If the return to red clay had come rather smoothly and without surprises since Monday, it was definitely not the case over the last two days, as Italy has got themselves a new hero, the fourth Musketeer fell (and well into jeers in that wake), a veteran realized a dream, and two players suffered tough losses, although not for the same reason.
Let’s start with the surprises.
Andreas Seppi transported by the crowd
Wednesday, against John Isner, there was a distinct feeling in the Pietrangeli stadium as the crowd, with each passing moment, each stroke, each point won by the only local man standing in the singles (Fabio Fognini had lost a few hours before), greeted everything with chants of “Seppi Seppi Seppi” worthy of the best Davis Cup ties. It seems to have transported their man, who signed his sixth career top 10 win with a hard-fought comeback, 2-6 7-6(5) 7-5.
Andreas Seppi didn’t stop there.
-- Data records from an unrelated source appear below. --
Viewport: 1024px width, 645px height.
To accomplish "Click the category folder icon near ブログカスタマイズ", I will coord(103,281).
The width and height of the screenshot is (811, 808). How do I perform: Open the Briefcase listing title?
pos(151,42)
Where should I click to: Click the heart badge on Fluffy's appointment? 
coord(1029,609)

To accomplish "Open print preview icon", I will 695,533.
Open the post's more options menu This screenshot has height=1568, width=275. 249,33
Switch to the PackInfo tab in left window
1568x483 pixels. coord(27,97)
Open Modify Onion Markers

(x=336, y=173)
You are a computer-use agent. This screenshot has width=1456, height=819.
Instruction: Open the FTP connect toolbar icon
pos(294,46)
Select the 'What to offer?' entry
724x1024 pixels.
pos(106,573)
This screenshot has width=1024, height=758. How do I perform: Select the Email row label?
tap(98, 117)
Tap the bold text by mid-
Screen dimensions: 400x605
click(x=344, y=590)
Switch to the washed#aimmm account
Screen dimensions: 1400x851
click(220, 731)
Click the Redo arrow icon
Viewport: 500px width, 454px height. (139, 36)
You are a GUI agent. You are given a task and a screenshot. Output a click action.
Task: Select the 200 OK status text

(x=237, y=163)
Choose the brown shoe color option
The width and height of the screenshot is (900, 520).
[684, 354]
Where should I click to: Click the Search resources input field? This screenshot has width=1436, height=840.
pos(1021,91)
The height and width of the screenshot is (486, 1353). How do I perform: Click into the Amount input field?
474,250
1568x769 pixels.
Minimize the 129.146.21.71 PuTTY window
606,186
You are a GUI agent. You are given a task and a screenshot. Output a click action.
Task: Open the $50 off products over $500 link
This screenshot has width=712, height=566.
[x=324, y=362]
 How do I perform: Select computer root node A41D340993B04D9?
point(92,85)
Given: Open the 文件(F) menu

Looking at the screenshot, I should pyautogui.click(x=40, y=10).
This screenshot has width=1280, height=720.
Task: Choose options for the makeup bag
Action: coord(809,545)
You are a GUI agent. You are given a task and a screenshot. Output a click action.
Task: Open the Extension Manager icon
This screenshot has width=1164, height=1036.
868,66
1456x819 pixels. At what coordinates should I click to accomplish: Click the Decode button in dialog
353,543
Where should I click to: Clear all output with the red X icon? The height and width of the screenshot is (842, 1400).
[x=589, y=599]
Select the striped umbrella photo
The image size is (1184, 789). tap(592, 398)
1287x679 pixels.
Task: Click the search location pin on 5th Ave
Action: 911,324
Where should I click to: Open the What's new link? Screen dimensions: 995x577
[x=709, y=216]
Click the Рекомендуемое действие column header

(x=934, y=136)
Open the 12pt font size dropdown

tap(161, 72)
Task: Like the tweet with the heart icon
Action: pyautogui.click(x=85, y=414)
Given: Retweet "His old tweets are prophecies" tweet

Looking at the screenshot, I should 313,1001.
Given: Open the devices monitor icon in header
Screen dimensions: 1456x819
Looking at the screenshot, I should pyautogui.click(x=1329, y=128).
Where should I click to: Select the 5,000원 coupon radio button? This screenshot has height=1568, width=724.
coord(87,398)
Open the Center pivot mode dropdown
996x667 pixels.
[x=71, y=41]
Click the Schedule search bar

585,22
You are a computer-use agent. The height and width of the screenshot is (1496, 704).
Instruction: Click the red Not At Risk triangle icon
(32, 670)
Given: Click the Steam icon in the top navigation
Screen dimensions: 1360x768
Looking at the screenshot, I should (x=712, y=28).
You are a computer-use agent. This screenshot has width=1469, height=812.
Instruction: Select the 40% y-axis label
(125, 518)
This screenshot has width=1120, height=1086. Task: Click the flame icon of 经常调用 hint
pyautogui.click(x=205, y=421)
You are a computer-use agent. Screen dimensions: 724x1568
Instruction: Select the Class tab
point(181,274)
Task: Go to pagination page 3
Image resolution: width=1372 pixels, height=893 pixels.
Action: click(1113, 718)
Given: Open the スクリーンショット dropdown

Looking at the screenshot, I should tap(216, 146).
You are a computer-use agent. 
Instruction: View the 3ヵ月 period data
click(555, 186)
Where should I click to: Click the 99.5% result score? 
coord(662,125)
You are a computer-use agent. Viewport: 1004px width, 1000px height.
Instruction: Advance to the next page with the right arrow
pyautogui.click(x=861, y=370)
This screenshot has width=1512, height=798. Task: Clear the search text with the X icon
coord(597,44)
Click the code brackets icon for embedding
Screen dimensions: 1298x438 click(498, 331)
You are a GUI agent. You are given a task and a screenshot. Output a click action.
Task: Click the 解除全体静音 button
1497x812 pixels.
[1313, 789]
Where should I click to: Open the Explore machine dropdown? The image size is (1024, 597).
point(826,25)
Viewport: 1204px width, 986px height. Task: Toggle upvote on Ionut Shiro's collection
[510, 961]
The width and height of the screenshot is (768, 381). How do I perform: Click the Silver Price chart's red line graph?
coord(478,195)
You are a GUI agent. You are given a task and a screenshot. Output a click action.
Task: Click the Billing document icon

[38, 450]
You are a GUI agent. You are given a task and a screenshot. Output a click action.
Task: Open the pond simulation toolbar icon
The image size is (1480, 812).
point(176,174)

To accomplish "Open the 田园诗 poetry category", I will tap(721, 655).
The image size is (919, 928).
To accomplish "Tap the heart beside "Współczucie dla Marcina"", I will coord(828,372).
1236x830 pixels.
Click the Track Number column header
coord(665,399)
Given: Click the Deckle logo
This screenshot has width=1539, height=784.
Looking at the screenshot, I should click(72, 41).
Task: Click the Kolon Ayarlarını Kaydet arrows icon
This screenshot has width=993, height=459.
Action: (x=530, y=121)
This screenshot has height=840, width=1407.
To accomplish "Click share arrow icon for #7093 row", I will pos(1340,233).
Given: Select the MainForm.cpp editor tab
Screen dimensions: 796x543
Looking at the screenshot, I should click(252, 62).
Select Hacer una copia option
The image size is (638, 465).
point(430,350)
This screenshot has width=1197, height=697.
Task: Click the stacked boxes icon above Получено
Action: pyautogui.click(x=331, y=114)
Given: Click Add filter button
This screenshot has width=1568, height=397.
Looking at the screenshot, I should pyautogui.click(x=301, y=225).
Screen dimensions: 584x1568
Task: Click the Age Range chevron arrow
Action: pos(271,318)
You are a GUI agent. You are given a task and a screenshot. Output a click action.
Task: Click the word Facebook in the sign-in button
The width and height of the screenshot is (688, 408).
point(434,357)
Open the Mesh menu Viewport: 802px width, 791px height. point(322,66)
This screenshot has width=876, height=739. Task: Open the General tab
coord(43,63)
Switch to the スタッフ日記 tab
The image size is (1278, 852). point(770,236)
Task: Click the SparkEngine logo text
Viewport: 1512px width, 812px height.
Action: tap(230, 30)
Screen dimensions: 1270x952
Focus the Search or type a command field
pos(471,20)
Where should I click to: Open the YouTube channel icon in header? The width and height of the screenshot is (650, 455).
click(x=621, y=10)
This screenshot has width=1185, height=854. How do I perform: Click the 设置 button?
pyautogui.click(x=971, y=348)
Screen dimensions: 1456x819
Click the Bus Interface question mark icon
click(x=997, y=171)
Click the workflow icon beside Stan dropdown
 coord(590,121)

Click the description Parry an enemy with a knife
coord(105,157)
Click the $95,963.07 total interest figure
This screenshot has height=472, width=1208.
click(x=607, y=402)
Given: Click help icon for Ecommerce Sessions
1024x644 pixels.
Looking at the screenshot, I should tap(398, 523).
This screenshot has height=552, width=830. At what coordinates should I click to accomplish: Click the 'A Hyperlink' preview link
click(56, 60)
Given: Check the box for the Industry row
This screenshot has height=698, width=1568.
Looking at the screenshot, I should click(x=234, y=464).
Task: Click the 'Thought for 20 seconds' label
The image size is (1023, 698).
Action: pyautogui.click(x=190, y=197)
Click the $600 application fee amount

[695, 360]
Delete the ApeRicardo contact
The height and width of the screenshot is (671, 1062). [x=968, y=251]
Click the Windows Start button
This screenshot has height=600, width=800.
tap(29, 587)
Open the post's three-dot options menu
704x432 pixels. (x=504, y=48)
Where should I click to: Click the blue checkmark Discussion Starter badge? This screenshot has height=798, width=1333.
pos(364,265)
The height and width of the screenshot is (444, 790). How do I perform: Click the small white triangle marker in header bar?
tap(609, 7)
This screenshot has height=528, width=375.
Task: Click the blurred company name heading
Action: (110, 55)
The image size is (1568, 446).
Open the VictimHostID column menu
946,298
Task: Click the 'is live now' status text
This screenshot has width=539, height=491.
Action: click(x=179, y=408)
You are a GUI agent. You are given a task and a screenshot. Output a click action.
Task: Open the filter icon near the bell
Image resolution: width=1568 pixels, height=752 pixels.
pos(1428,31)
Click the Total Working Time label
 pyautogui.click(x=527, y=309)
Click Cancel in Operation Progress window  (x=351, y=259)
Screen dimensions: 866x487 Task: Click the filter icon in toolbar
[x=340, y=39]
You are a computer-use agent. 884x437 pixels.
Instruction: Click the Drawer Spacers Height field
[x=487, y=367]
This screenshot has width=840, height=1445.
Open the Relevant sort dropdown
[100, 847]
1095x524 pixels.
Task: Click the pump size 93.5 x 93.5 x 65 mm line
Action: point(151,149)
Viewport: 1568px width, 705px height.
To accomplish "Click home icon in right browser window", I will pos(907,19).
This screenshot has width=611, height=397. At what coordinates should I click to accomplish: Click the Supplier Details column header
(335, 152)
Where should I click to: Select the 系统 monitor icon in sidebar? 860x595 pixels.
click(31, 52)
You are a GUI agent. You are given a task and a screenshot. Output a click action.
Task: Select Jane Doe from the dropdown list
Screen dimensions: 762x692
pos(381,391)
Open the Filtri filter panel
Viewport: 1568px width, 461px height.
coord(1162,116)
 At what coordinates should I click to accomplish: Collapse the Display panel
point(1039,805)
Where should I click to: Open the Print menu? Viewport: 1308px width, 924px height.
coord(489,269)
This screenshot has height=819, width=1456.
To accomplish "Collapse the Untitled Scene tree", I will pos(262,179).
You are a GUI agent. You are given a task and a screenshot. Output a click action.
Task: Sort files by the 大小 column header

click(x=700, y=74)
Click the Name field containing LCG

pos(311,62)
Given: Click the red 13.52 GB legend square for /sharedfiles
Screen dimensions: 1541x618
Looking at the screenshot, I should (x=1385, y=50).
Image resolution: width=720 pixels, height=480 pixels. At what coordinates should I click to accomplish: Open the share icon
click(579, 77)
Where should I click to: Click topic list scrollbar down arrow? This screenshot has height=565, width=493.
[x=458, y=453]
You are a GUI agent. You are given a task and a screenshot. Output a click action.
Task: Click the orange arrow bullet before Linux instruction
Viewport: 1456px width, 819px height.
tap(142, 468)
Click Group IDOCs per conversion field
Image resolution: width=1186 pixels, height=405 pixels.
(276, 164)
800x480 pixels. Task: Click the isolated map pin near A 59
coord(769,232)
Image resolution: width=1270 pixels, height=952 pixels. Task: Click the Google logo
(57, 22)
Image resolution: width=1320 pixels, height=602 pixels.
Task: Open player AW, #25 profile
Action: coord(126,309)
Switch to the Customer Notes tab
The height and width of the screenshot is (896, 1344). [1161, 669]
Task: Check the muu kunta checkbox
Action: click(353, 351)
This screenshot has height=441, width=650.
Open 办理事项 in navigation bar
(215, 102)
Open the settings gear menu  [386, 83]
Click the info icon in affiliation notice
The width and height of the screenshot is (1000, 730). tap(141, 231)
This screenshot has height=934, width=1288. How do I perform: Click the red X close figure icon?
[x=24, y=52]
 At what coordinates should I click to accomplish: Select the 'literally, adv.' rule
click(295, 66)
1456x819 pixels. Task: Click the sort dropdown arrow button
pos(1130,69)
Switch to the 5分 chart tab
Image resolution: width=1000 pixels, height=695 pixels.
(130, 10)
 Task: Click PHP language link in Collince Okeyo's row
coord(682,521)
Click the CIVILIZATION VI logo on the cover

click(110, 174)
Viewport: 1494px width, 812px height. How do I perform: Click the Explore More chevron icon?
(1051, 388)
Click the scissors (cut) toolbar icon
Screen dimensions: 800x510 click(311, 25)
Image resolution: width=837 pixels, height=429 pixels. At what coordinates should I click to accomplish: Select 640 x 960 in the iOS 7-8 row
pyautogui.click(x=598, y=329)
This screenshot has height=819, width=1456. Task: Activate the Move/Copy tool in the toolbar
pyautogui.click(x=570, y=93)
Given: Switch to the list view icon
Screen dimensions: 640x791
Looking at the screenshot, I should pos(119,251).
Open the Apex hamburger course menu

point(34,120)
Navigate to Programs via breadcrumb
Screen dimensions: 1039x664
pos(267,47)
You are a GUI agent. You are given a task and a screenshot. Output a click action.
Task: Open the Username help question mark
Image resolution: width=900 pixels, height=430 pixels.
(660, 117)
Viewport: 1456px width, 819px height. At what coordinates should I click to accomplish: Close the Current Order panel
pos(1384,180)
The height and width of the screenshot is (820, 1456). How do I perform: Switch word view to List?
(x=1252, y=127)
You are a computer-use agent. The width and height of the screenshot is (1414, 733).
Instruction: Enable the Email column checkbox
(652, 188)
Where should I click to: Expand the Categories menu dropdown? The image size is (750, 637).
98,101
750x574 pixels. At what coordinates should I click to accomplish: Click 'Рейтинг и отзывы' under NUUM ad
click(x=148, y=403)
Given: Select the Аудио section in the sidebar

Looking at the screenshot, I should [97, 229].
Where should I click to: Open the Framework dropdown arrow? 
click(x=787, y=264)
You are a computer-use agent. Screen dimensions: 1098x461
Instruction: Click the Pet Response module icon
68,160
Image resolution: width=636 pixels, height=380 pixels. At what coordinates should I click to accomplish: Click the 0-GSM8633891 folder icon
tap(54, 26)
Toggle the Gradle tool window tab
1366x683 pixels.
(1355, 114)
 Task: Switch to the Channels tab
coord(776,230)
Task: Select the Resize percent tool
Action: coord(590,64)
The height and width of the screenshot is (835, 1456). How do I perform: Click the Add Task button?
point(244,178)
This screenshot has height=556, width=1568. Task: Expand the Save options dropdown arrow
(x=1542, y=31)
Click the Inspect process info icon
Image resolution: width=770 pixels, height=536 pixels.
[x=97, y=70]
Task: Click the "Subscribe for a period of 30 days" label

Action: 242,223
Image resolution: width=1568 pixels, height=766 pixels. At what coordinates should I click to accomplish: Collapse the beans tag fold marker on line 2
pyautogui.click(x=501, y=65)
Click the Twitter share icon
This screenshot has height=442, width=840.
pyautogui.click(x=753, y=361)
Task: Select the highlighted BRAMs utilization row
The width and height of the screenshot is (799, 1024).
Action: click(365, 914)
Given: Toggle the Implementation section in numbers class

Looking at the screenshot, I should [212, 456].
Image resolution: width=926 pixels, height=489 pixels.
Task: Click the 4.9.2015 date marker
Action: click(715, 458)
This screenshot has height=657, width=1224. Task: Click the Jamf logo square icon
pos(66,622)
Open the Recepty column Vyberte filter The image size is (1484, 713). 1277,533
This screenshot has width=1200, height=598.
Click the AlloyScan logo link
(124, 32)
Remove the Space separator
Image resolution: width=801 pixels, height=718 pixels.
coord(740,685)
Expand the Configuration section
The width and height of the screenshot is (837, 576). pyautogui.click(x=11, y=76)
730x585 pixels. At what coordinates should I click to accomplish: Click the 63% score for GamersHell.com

I predicted that his upcoming round-of-16 meeting with Stanislas Wawrinka would be pretty open and could very well be one of the most exciting matches of the day. I wasn’t wrong as the Pietrangeli stadium was again the stage of an epic battle, the first in the tournament’s history to end in three tiebreak sets, as Seppi made the stadium explode with a 6-7(1) 7-6(6) 7-6(6) victory that sent him in his first Roman quarter-finals. In so doing, the Italian saved no less than six match points.
For once, Andreas Seppi is on the winning end of thrillers and not the one whose heart has been broken by a tight loss. And he did it twice in two days. Tomorrow, however, he will not be playing on Pietrangeli, but on Centrale, as he will face World no 2 Roger Federer, who whiffed a ball and lost a set to the ever combative Juan Carlos Ferrero but ended up winning nonetheless, 6-2 5-7 6-1 in a highly interesting battle of the veterans. Will this be the last stroke of midnight for Seppinderella?
Andy Murray: Dr. Jekyll and Mr. Hyde?
This is an expression I had not used in ages when referring to British no 1 Andy Murray. However, after a brilliant match against David Nalbandian on his birthday, the now 25-year-old played abysmally by the standards of many to be defeated 6-7(1) 6-3 6-2 by Richard Gasquet.
Even though we know the extent of Gasquet’s (undeniable) talent, it remains a surprise to see last year’s semi-finalist so ousted before the quarter-finals, and even though he mentioned after the match suffering from back problems since December of last year, all the merit goes to the Frenchman for not having been deterred or having lost his focus in front of a more and more unnerved Murray.
This said, the World no 4’s performance in this tournament reminds me of the end of 2010, when he was alternating a brilliant match with a less brilliant one, thus earning this “Dr. Jekyll and Mr. Hyde” nickname I had given him then, even though I do it with a little sarcasm today.
However, where I don’t agree is when I read over and over again the same comments, analysis, and jeers about Murray’s lack of mental toughness, of how he doesn’t belong with the three other players in the top 4, how he will never win a Grand Slam, how he’s getting old for winning a Grand Slam, etc.
On all of this, I need only remind you this: Andy Murray has been in the top 5 without interruption since September 2008. Somehow, somewhere, that must show he belongs where he is, no? Of course, Federer, Nadal, and now Djokovic surpass him or have now surpassed him (in Djokovic’s case), but it doesn’t mean that Murray is less worthy than them. After all, he reached at least the semi-finals of the last five Grand Slams, and has won two Masters 1000 and made the final in one more since the beginning of 2011 only.
So I think that we should cut him some slack. In this tournament, his draw started with David Nalbandian, continued (and ended up finishing) with Richard Gasquet, and then would have been facing David Ferrer and, likely, Rafael Nadal. It was, for any of the top 4 players, the toughest draw imaginable. Add to this the back injury Murray mentioned and you have yourself a disaster waiting to happen, ergo the inconsistency shown today, I think. Less dominant than them, perhaps. Less worthy, definitely not.
Furthermore, who gives Gasquet a chance against David Ferrer tomorrow? Who would have given Murray a chance had he been the one playing David Ferrer tomorrow? To both, I honestly say: not I.
Let’s cut the Scot some slack, shall we?